Aah, il manque bien une demie étoile à cette BD ; qui est de celle que je ne sais, en réalité, pas vraiment noter. C'est une bonne découverte, mais sans surprise, ni coup de cœur.
Une belle coïncidence telle qu'un passage en bibliothèque peut provoquer : une rencontre à mi-chemin entre l'impulsive spontanéité de la gratuité et l'irrémédiable attrait des quelques planches ouvertes au hasard.
Je ne connais que rarement le résumé des BD que j'emprunte, tout n'est que pur instinct.
Et me voilà, au gré d'une belle lecture, incapable de trancher. Ai-je aimé ou non ? Un peu des deux, à la fois.
Une BD encore plus éparse et filanfreuse qu'un récit tranche de vie.
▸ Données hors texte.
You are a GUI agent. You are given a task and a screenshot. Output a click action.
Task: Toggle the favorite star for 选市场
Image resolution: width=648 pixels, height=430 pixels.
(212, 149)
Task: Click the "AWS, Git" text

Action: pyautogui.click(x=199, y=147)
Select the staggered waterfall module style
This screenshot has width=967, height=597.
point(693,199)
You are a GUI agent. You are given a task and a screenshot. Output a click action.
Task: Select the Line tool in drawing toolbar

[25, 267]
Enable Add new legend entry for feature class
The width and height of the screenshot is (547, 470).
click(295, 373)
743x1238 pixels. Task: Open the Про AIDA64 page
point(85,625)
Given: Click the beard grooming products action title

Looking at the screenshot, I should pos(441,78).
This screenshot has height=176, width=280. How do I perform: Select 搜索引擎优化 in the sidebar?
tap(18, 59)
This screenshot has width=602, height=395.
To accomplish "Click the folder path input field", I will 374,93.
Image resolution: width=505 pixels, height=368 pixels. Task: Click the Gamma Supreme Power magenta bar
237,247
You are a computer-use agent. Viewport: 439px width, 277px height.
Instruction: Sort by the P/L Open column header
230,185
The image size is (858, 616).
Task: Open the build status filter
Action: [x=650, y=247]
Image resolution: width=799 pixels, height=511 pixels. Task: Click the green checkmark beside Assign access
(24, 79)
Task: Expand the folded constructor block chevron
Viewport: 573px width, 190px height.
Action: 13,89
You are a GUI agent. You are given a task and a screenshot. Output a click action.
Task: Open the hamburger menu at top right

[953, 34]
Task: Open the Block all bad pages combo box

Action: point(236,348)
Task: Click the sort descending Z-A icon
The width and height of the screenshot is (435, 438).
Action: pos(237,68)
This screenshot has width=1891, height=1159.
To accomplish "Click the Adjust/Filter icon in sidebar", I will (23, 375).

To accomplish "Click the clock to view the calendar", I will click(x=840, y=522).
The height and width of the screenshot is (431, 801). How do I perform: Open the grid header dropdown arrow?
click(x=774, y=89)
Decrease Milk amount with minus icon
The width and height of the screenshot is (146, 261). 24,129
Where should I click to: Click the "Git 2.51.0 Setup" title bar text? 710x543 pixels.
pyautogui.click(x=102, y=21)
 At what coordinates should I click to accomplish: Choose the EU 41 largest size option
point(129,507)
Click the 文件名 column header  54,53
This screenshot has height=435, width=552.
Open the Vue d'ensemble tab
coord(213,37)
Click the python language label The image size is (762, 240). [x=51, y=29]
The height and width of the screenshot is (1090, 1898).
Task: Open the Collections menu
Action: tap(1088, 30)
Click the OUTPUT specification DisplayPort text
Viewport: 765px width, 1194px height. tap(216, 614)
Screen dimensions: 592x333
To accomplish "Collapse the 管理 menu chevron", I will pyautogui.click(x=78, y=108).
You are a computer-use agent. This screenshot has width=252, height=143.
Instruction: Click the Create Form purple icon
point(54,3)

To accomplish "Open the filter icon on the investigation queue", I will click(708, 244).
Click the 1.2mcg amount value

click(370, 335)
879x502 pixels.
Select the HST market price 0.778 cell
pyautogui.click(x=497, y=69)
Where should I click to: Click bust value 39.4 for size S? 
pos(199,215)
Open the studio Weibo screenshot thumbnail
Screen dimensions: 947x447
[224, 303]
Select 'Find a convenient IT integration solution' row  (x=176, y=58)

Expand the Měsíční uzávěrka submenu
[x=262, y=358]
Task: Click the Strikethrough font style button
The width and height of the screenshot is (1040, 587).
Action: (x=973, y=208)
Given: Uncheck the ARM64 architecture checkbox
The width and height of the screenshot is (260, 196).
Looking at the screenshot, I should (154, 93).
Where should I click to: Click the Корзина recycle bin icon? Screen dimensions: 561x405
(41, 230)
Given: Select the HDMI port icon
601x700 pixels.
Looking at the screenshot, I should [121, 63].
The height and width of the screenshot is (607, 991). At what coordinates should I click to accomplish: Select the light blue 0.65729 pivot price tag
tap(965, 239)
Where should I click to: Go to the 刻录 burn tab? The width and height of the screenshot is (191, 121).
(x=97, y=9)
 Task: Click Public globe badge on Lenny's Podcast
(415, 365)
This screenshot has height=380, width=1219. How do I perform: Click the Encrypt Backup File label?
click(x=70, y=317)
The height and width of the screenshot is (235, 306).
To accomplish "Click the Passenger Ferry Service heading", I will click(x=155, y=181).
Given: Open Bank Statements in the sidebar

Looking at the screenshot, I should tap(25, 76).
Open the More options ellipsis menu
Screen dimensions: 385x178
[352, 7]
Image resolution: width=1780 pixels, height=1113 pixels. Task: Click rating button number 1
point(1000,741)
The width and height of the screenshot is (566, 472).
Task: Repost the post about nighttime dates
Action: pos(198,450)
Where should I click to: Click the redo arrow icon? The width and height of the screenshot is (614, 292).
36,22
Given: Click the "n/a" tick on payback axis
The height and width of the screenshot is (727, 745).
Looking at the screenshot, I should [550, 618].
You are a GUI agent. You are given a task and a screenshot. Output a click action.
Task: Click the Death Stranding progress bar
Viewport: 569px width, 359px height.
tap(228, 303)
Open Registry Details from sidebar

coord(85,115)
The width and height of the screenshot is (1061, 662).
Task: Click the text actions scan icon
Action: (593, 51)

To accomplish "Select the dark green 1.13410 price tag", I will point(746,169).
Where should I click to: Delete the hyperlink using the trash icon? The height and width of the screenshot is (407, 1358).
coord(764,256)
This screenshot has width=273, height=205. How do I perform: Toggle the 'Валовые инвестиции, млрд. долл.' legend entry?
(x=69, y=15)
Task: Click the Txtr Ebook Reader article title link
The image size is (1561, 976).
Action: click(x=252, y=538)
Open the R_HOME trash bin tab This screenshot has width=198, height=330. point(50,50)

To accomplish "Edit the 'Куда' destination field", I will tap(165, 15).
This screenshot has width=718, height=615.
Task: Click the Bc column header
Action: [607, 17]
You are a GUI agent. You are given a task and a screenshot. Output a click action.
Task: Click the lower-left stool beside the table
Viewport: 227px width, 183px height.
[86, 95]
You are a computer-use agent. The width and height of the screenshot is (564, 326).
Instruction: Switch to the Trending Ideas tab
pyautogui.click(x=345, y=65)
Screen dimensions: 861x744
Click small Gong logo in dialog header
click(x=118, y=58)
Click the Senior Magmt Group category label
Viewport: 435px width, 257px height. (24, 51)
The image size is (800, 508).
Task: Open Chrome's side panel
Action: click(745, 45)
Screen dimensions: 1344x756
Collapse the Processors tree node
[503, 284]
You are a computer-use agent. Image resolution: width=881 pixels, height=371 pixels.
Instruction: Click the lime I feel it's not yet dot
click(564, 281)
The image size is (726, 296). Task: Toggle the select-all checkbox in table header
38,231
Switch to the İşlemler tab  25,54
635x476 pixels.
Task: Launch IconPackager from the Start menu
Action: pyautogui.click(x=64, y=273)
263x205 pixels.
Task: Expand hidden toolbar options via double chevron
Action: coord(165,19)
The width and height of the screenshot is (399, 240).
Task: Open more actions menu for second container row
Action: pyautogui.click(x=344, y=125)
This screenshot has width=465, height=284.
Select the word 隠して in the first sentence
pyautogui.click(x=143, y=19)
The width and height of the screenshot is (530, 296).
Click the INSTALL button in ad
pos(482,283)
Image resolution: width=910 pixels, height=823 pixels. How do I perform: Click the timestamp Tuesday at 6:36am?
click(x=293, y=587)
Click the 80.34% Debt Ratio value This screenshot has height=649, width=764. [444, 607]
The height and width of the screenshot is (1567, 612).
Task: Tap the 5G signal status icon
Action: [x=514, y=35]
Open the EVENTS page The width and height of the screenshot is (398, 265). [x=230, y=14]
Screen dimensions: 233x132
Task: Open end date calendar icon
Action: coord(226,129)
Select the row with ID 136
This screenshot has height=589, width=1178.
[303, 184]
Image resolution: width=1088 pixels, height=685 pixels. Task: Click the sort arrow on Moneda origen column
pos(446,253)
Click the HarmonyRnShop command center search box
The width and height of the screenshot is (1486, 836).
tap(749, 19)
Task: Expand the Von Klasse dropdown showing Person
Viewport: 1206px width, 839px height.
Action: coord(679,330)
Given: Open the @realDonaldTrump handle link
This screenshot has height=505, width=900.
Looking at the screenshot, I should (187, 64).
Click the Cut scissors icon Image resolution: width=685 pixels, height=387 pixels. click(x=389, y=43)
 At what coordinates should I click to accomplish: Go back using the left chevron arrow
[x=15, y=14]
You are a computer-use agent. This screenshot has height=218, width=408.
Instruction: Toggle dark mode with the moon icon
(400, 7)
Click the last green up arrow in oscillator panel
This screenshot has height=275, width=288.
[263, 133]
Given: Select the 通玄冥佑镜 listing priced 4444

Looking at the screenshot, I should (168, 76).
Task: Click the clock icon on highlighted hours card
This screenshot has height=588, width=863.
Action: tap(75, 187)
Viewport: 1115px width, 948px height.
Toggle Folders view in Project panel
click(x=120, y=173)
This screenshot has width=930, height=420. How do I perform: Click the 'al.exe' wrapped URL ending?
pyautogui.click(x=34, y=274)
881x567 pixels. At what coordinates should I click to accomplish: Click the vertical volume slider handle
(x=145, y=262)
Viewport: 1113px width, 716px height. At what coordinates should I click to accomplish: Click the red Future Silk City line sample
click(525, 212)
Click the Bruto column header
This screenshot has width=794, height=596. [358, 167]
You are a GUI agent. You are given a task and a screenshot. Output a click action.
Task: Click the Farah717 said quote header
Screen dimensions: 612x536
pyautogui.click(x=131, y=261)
Des chapitres courts, autant d'anecdotes de vie qui parlent d'une génération de trentenaires. Qui parlent de chacun de nous et de personne à la fois. Mélange curieux d'universel et de personnel. Ça parle donc de rien en particulier ; et de tout, des aléas de vie, des angoisses, des espérances, des regrets, des questions, de la solitude, de la liberté chérie, désirée, égoïste et nécessaire... Et bien d'autres choses qui composent une vie.
Elle est emprunt d'une sensibilité poétique qui colore les planches de magnifiques nuances. Les multiples passages de l'eau, à l'honneur dans cette BD tant dans sa forme que son fond, sont juste sublimes. C'est cette beauté, où la forme répond, habille et donne le fond, que j'ai surtout appréciée, plus encore que le récit lui-même.
Vraiment, je ne sais pas comment la noter.